EKBIS.CO, JAKARTA -- Pengamat dari Pusat Studi Badan Usaha Milik Negara (BUMN) Syamsul Anam mengatakan salah satu tantangan terbesar dari bank-bank milik pemerintah adalah keikutsertaan mereka untuk ikut memikul sebagian dari tanggung jawab pelayanan publik dalam rangka kesejahteraan umum. Pada konteks ini, ucap Syamsul, seluruh bank pemerintah berkewajiban ikut memberikan pelayanan bagi kegiatan ekonomi warga.
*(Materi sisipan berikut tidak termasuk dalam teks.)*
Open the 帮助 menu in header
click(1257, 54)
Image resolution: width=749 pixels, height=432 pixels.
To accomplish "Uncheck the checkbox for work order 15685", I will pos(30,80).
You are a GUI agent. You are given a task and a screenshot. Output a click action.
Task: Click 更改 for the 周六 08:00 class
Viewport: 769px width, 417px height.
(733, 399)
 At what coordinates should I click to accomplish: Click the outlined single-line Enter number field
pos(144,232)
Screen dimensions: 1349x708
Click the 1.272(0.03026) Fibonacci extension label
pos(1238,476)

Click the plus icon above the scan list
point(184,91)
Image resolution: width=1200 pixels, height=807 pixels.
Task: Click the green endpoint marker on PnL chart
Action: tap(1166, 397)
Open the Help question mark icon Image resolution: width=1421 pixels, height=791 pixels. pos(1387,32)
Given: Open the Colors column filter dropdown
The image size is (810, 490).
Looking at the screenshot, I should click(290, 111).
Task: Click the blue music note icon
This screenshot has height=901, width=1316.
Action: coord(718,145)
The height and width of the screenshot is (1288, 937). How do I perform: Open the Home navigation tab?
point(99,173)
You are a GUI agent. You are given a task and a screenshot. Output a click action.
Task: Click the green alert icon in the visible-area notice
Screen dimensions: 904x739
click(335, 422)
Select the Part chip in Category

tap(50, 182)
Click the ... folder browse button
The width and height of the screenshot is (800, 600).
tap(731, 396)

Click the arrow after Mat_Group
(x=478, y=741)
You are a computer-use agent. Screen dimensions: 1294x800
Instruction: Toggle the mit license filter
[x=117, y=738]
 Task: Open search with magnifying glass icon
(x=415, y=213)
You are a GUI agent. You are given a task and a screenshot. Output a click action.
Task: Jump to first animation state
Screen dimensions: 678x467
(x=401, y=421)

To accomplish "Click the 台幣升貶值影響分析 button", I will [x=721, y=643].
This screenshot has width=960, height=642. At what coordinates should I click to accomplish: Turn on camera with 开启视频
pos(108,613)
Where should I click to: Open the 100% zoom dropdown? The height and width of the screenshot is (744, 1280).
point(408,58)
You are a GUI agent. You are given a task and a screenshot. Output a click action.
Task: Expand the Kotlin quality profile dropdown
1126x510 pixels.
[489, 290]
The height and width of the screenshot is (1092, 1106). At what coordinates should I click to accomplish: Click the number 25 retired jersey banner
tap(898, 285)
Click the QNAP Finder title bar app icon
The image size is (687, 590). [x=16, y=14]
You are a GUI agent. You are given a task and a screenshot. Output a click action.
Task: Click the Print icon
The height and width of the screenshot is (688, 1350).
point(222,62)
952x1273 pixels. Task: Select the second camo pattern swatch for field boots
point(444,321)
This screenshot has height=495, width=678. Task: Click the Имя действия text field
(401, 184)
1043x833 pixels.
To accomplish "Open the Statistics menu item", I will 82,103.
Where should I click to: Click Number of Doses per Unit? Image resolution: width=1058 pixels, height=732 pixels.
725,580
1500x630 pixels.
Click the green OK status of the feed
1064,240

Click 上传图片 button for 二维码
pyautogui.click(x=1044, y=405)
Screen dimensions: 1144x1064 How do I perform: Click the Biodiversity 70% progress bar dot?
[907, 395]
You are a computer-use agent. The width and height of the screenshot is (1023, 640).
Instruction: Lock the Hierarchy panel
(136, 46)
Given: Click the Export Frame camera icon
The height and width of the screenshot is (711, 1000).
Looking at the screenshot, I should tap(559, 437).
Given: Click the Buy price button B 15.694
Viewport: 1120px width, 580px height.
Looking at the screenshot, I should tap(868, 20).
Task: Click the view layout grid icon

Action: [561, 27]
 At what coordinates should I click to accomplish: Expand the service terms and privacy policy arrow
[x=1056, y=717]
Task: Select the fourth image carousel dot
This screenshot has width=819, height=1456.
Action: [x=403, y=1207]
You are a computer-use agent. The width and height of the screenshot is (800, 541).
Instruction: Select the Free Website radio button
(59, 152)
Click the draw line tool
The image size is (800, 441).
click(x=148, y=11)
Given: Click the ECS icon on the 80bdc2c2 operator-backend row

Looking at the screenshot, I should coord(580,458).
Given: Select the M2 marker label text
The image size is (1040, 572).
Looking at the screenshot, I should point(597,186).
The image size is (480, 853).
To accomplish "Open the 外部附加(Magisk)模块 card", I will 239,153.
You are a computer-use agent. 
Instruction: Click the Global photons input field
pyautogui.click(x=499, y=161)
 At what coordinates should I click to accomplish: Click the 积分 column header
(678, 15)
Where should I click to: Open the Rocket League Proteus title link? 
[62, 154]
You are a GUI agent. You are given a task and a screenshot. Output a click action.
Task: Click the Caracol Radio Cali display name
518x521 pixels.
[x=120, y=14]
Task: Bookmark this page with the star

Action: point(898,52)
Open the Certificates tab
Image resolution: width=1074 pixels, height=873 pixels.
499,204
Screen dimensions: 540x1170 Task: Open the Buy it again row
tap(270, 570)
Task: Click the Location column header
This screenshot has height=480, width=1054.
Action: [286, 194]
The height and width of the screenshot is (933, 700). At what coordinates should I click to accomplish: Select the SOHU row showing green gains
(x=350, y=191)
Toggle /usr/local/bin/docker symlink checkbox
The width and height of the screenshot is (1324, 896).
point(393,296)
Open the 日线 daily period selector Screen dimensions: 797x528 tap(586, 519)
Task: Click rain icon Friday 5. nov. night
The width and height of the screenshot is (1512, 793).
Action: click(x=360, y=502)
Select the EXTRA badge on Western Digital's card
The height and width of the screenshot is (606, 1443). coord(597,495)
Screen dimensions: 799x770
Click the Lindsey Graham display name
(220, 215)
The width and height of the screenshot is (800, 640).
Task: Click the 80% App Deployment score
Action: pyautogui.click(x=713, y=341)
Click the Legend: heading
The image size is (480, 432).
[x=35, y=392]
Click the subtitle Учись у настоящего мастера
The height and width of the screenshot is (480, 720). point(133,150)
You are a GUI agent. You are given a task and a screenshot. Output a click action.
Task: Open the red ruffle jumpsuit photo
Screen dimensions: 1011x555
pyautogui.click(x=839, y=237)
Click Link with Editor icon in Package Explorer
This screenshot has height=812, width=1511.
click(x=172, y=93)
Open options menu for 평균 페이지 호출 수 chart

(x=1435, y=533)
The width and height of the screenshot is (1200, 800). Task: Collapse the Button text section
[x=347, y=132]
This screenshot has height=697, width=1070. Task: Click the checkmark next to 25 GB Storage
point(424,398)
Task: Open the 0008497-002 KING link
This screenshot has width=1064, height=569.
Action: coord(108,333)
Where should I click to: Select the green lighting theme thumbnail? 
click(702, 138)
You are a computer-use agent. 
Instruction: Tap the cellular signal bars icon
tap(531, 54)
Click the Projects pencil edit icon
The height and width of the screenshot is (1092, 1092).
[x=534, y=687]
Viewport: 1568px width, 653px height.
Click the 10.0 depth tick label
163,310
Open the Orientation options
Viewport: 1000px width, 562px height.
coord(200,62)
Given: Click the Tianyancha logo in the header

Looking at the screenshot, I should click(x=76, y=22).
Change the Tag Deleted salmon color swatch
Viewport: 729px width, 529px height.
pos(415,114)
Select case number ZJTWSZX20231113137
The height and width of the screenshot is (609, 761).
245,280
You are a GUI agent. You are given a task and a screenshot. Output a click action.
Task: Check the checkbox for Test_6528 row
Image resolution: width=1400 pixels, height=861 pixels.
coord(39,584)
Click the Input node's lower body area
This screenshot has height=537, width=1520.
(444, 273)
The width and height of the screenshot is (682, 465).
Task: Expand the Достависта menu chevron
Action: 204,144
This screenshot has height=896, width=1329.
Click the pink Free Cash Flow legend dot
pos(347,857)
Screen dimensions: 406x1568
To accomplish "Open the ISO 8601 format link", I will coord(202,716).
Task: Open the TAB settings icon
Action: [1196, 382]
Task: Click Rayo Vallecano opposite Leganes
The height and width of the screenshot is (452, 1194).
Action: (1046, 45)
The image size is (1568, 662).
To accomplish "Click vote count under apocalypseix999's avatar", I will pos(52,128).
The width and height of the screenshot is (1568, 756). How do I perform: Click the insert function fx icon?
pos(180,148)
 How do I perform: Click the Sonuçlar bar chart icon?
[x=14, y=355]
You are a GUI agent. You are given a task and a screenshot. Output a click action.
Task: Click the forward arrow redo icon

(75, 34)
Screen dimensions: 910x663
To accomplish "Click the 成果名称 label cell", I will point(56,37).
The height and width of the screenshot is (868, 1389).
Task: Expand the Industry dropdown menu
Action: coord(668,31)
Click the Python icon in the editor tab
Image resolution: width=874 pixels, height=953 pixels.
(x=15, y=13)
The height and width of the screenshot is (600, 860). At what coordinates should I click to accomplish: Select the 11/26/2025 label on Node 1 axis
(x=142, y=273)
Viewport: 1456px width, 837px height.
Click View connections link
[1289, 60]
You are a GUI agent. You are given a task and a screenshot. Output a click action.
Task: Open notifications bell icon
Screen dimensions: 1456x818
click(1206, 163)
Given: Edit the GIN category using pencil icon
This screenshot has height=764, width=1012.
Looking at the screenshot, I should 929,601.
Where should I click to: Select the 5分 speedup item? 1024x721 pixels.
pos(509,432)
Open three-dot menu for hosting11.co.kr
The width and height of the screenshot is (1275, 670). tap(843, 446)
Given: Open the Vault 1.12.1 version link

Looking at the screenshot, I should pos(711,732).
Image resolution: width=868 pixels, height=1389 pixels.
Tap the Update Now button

"Pada saat yang sama, usaha skala mikro dan kecil, memiliki berbagai tantangan, salah satunya konsolidasi kegiatan usaha yang masih lemah," ujar Syamsul saat dihubungi Republika.co.id di Jakarta, Ahad (21/11).
Syamsul menilai upaya Menteri BUMN Erick Thohir yang meminta BRI lebih fokus dalam segmen mikro merupakan hal yang tepat. Syamsul berharap BRI mampu menerjemahkan dan mengimplementasikan dengan cermat terkait arahan Kementerian BUMN.
"Ikhtiar BRI yang didorong Menteri BUMN perlu secara seksama diterjemahkan dengan cermat, terutama melihat pembiayaan korporasi masih menjadi salah satu sumber utama penerimaan perbankan nasional," ucap Syamsul.
Associate Director BUMN Research Group LMUI Toto Pranoto mengatakan kehadiran holding ultra mikro berkontribusi besar dalam peningkatan baki kredit sektor mikro. Toto memproyeksikan realisasi kredit BRI untuk sektor UMKM dapat mencapai 85 persen.
"Jadi sinergi BRI, Pegadaian, dan PMN, untuk meningkatkan akses kredit sekaligus kapabilitas debitur sehingga diharapkan mereka bisa naik kelas," ungkap Toto.
Menurut Toto, kredit korporasi tetap penting bagi BRI, meski porsinya menjadi relatif kecil. Oleh karenanya, Toto menilai akses pendanaan murah dengan optimalisasi strategi current account saving account (CASA) atau komposisi dana murah pada segmen korporasi besar masih menjadi hal yang penting bagi BRI.
"Demikian juga kredit korporasi yang bisa dikaitkan dengan upaya perbaikan kualitas segmen mikro dan kecil. Jadi segmen korporasi mungkin tetap dibutuhkan, meskipun proporsinya relatif kecil karena alasan-alasan tersebut," kata Toto.